Eating like fish
Oceanographer Bren Smith grows seaweed on his ocean farm in Long Island Sound. The plant contains more protein than soybeans and more calcium than milk. It can also be used to make pasta, ice cream and cocktails.
In 2013, Bren Smith, an ocean farmer and the owner of Thimble Island Oyster Co. in Long Island Sound, launched a "blue-green" revolution. He actually switched to growing seaweed deep in the ocean in 3D patterns. Kelp seeds are wrapped around 150-foot lines in a vertical underwater garden floating on ropes, stacked above oyster and clam cages. Smith says native seaweeds contain more protein than soybeans, more calcium than milk, and are packed with Omega-3 because, "Fish don’t make Omega-3s – they consume them. By eating like fish eat, consumers get the same benefits while reducing pressure on dwindling fish stock." And by refusing to sell to buyers located more than 100km away, Bren is joining the Km 0 movement.
Thimble Island Oyster Co. is a small, locally owned 60-acre farm nestled in the Thimble Islands of Long Island Sound. Although still on a modest scale, this experiment has attracted attention, including from New Yorker Magazine, the Wall Street Journal, and National Geographic. Here is also an audio report.
Bren, what gave you this idea?
My inspiration was born from failure. My farm was destroyed two years in a row by climate disasters — first by Hurricane Irene, second by Sandy. Both times I lost 80% of my oyster crop and over 50% of my gear. In the era of climate change, these powerful storms are the new normal, so I had to adapt. I began experimenting with using the entire water column — going 3D — in order to make my farm hurricane proof (the problem with hurricanes are the storm surges, which bring in three feet of mud and bury oysters and clams sitting on the ocean floor.) I also began planting other crops — seaweed — that seeded after the hurricane season and grew quickly. The downside of climate change is that it wreaks havoc, while the upside is that it spurs innovation and forces us to re-imagine both our food systems and economy.
Have you built up relationships with innovative restaurants or creators of new cuisines? How are you influencing their work?
The idea is to Eat Like a Fish! We’re re-imagining the dinner plate by eating what fish eat: plants. We’re cooking up kelp linguini and kelp ice cream – even kelp cocktails. Our seaweeds and shellfish are found in some of the best restaurants in New York, including Morimoto, Il Buco, and Louro’s – and we started the first CSF in LI Sound. We run supper clubs with one-time menus based on everything we grow on our farm. It is rare to discover a crop that is local but also exotic. When we brought our kelp to restaurants it opened up a whole wave of creativity. The idea is that it's fun, but also healthy: our seaweeds contain more protein than soybeans and more calcium than milk. And fish don’t make Omega-3s – they consume them.
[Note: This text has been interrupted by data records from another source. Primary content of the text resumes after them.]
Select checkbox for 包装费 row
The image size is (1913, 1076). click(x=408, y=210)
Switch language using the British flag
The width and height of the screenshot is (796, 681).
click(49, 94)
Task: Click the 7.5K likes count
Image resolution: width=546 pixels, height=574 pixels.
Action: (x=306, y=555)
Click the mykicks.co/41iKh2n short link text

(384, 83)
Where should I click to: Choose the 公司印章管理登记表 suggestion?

So by eating like fish eat, consumers get the same benefits, while reducing pressure on dwindling fish stocks.
Why do you think there is this strong impulse in contemporary cuisine to get back to the roots and elemental, raw tastes, as well as to explore new frontiers of what is edible?
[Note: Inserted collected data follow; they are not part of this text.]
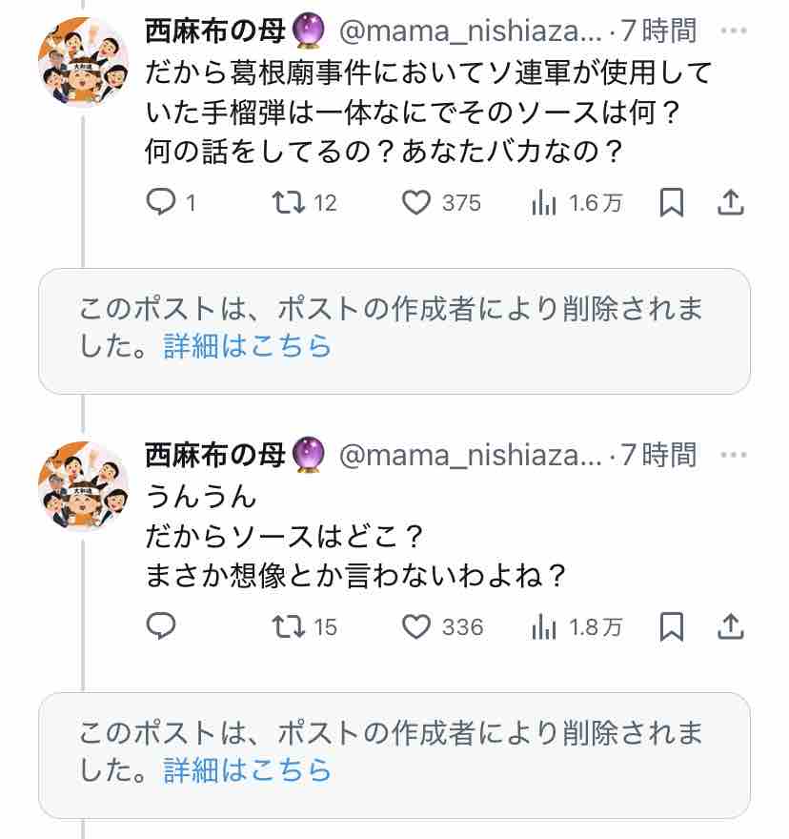Viewport: 789px width, 839px height.
Task: Open more options on second post
Action: click(733, 456)
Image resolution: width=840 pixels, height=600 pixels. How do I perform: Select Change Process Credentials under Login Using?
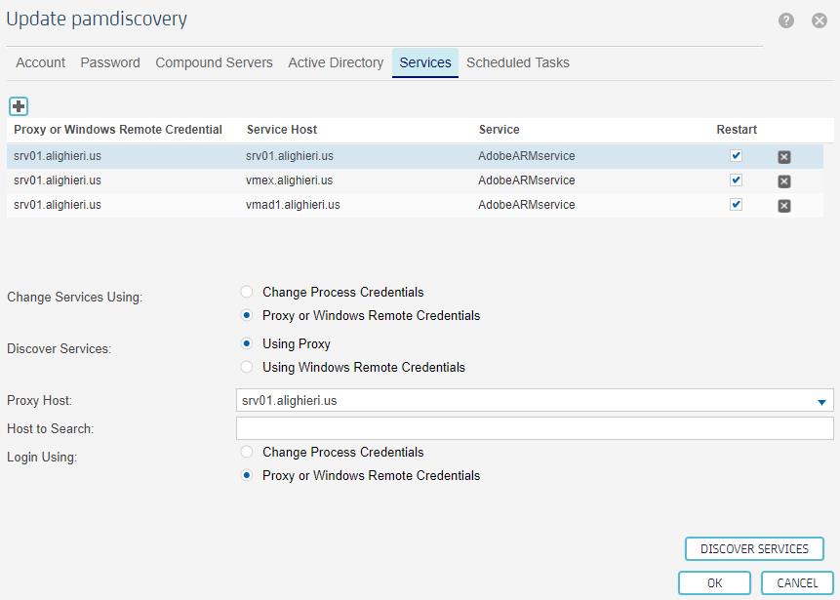coord(247,452)
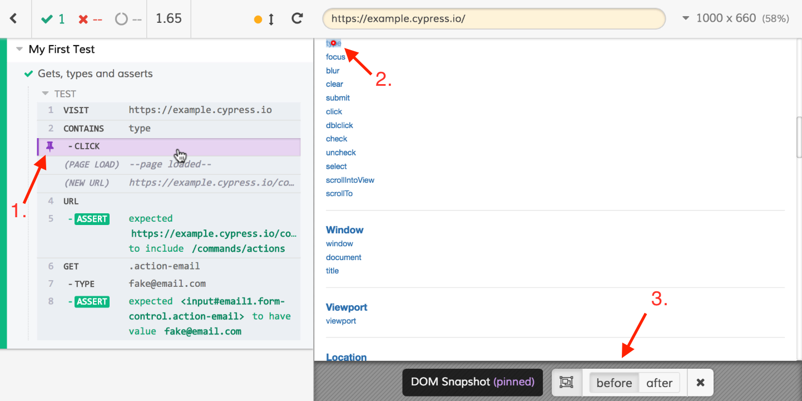The image size is (802, 401).
Task: Click the green passed-tests checkmark stat
Action: pyautogui.click(x=53, y=18)
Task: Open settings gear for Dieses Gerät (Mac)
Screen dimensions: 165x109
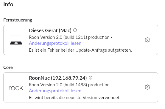Action: click(147, 40)
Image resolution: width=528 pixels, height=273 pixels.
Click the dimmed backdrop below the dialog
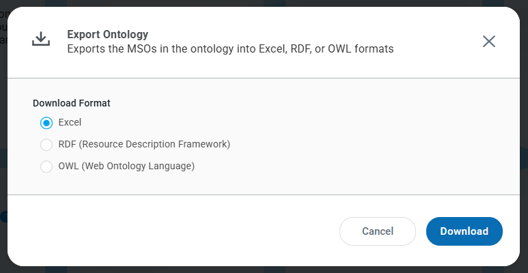[x=264, y=270]
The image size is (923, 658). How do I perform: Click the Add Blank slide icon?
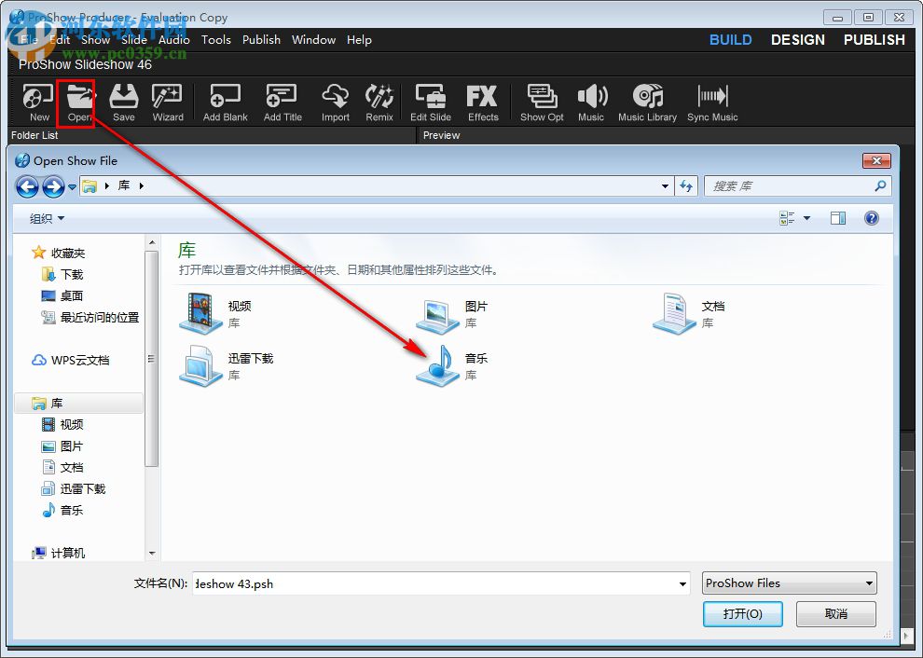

I think there are two reasons. One is that the large majority of our cuisine is adopted from other cuisines. We have never slowed down and asked: what are the native crops for our region, and what kind of recipes do they inspire? So when we brought kelp to NYC, instead of sushi rolls, we explored kelp butter and kelp noodles and kelp whiskeys. Going native and raw allows us to fully re-imagine and build anew a local cuisine that is both sustainable and innovative. It's as if we've been given permission to invent again. The second reason is that we are emerging from the dark and shallow days of corporate food, which was crafted for profits, not taste, art or health. Thank goodness those days are behind us.
What do you think about a global food supply? – In some ways you’re working against this.
In the era of climate change, shipping food in from every corner of the globe is insane. And it's not a functioning system – millions go hungry while we produce more than enough to feed the world. And many of the global industrial owners care little about food. The second largest private equity firm in the US, for example, owns 40% of Peru's fishing quotas. They are playing the commodities of the market. We need food to be about food, joy and community. I refuse to sell any of my food beyond 100 miles off the farm. I run a community-supported fisheries programme where local residents can buy a share of the farm and get fresh seafood once a month.